(DATA FOR PROCESSING Opens)

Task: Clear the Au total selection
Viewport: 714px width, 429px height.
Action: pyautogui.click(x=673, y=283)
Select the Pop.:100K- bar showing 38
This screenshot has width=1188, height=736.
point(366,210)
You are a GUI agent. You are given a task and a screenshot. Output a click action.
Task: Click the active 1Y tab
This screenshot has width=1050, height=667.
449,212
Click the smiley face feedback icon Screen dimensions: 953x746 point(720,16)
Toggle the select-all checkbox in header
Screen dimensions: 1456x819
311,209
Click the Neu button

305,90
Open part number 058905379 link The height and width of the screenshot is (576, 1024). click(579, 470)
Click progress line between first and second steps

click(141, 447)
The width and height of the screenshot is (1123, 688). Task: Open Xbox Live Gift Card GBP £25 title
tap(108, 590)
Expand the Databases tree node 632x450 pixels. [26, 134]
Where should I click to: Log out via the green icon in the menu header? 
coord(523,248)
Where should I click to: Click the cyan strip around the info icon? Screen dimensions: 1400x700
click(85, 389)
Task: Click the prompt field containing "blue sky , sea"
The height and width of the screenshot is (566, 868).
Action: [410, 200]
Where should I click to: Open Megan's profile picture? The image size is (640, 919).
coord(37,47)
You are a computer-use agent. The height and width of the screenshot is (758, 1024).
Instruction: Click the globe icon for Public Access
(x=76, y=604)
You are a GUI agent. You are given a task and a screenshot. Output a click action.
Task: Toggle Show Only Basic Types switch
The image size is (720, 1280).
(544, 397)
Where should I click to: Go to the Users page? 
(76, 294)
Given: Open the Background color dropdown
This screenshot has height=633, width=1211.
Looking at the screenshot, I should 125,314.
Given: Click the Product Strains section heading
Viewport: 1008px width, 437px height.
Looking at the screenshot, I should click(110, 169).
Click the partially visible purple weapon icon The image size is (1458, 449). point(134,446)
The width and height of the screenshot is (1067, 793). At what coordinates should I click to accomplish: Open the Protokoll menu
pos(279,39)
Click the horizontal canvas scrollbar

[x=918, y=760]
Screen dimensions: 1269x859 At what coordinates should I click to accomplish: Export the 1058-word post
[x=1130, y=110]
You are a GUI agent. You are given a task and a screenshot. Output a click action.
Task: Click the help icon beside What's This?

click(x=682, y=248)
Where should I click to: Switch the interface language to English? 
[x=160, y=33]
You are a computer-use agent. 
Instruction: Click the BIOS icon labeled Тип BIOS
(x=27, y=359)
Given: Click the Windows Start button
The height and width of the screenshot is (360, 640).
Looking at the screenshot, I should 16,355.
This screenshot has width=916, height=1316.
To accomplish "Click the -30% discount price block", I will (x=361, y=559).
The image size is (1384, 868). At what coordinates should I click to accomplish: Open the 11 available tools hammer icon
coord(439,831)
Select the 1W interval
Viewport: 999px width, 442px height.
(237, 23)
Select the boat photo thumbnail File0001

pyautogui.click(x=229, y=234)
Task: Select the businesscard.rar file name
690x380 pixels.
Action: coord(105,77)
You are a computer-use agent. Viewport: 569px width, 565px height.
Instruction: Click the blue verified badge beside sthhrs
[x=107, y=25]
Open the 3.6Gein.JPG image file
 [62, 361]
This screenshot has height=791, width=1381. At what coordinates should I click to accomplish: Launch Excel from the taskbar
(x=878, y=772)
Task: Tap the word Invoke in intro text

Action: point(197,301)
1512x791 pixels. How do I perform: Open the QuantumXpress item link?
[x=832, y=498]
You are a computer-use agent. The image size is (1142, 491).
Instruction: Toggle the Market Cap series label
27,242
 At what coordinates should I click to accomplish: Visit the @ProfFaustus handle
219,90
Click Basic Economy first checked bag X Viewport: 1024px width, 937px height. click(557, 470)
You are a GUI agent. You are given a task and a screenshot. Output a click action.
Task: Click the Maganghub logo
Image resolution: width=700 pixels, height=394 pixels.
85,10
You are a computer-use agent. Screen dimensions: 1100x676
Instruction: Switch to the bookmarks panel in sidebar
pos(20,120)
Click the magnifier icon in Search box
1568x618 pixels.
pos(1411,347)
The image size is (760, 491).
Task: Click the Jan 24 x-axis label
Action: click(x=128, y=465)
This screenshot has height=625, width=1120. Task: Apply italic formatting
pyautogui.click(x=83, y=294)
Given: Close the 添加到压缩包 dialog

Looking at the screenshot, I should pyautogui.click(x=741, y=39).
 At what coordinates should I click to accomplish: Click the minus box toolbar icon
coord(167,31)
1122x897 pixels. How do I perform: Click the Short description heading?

(DATA FOR PROCESSING Closes)

**WORK REQUEST:** All of the records above are to be printed again exactly as they appear.

**WRITTEN SOLUTION:**
Task: Clear the Au total selection
Viewport: 714px width, 429px height.
Action: pyautogui.click(x=673, y=283)
Select the Pop.:100K- bar showing 38
This screenshot has width=1188, height=736.
point(366,210)
You are a GUI agent. You are given a task and a screenshot. Output a click action.
Task: Click the active 1Y tab
This screenshot has width=1050, height=667.
449,212
Click the smiley face feedback icon Screen dimensions: 953x746 point(720,16)
Toggle the select-all checkbox in header
Screen dimensions: 1456x819
311,209
Click the Neu button

305,90
Open part number 058905379 link The height and width of the screenshot is (576, 1024). click(579, 470)
Click progress line between first and second steps

click(141, 447)
The width and height of the screenshot is (1123, 688). Task: Open Xbox Live Gift Card GBP £25 title
tap(108, 590)
Expand the Databases tree node 632x450 pixels. [26, 134]
Where should I click to: Log out via the green icon in the menu header? 
coord(523,248)
Where should I click to: Click the cyan strip around the info icon? Screen dimensions: 1400x700
click(85, 389)
Task: Click the prompt field containing "blue sky , sea"
The height and width of the screenshot is (566, 868).
Action: [410, 200]
Where should I click to: Open Megan's profile picture? The image size is (640, 919).
coord(37,47)
You are a computer-use agent. The height and width of the screenshot is (758, 1024).
Instruction: Click the globe icon for Public Access
(x=76, y=604)
You are a GUI agent. You are given a task and a screenshot. Output a click action.
Task: Toggle Show Only Basic Types switch
The image size is (720, 1280).
(544, 397)
Where should I click to: Go to the Users page? 
(76, 294)
Given: Open the Background color dropdown
This screenshot has height=633, width=1211.
Looking at the screenshot, I should 125,314.
Given: Click the Product Strains section heading
Viewport: 1008px width, 437px height.
Looking at the screenshot, I should click(110, 169).
Click the partially visible purple weapon icon The image size is (1458, 449). point(134,446)
The width and height of the screenshot is (1067, 793). At what coordinates should I click to accomplish: Open the Protokoll menu
pos(279,39)
Click the horizontal canvas scrollbar

[x=918, y=760]
Screen dimensions: 1269x859 At what coordinates should I click to accomplish: Export the 1058-word post
[x=1130, y=110]
You are a GUI agent. You are given a task and a screenshot. Output a click action.
Task: Click the help icon beside What's This?

click(x=682, y=248)
Where should I click to: Switch the interface language to English? 
[x=160, y=33]
You are a computer-use agent. 
Instruction: Click the BIOS icon labeled Тип BIOS
(x=27, y=359)
Given: Click the Windows Start button
The height and width of the screenshot is (360, 640).
Looking at the screenshot, I should 16,355.
This screenshot has width=916, height=1316.
To accomplish "Click the -30% discount price block", I will (x=361, y=559).
The image size is (1384, 868). At what coordinates should I click to accomplish: Open the 11 available tools hammer icon
coord(439,831)
Select the 1W interval
Viewport: 999px width, 442px height.
(237, 23)
Select the boat photo thumbnail File0001

pyautogui.click(x=229, y=234)
Task: Select the businesscard.rar file name
690x380 pixels.
Action: coord(105,77)
You are a computer-use agent. Viewport: 569px width, 565px height.
Instruction: Click the blue verified badge beside sthhrs
[x=107, y=25]
Open the 3.6Gein.JPG image file
 [62, 361]
This screenshot has height=791, width=1381. At what coordinates should I click to accomplish: Launch Excel from the taskbar
(x=878, y=772)
Task: Tap the word Invoke in intro text

Action: point(197,301)
1512x791 pixels. How do I perform: Open the QuantumXpress item link?
[x=832, y=498]
You are a computer-use agent. The image size is (1142, 491).
Instruction: Toggle the Market Cap series label
27,242
 At what coordinates should I click to accomplish: Visit the @ProfFaustus handle
219,90
Click Basic Economy first checked bag X Viewport: 1024px width, 937px height. click(557, 470)
You are a GUI agent. You are given a task and a screenshot. Output a click action.
Task: Click the Maganghub logo
Image resolution: width=700 pixels, height=394 pixels.
85,10
You are a computer-use agent. Screen dimensions: 1100x676
Instruction: Switch to the bookmarks panel in sidebar
pos(20,120)
Click the magnifier icon in Search box
1568x618 pixels.
pos(1411,347)
The image size is (760, 491).
Task: Click the Jan 24 x-axis label
Action: click(x=128, y=465)
This screenshot has height=625, width=1120. Task: Apply italic formatting
pyautogui.click(x=83, y=294)
Given: Close the 添加到压缩包 dialog

Looking at the screenshot, I should pyautogui.click(x=741, y=39).
 At what coordinates should I click to accomplish: Click the minus box toolbar icon
coord(167,31)
1122x897 pixels. How do I perform: Click the Short description heading?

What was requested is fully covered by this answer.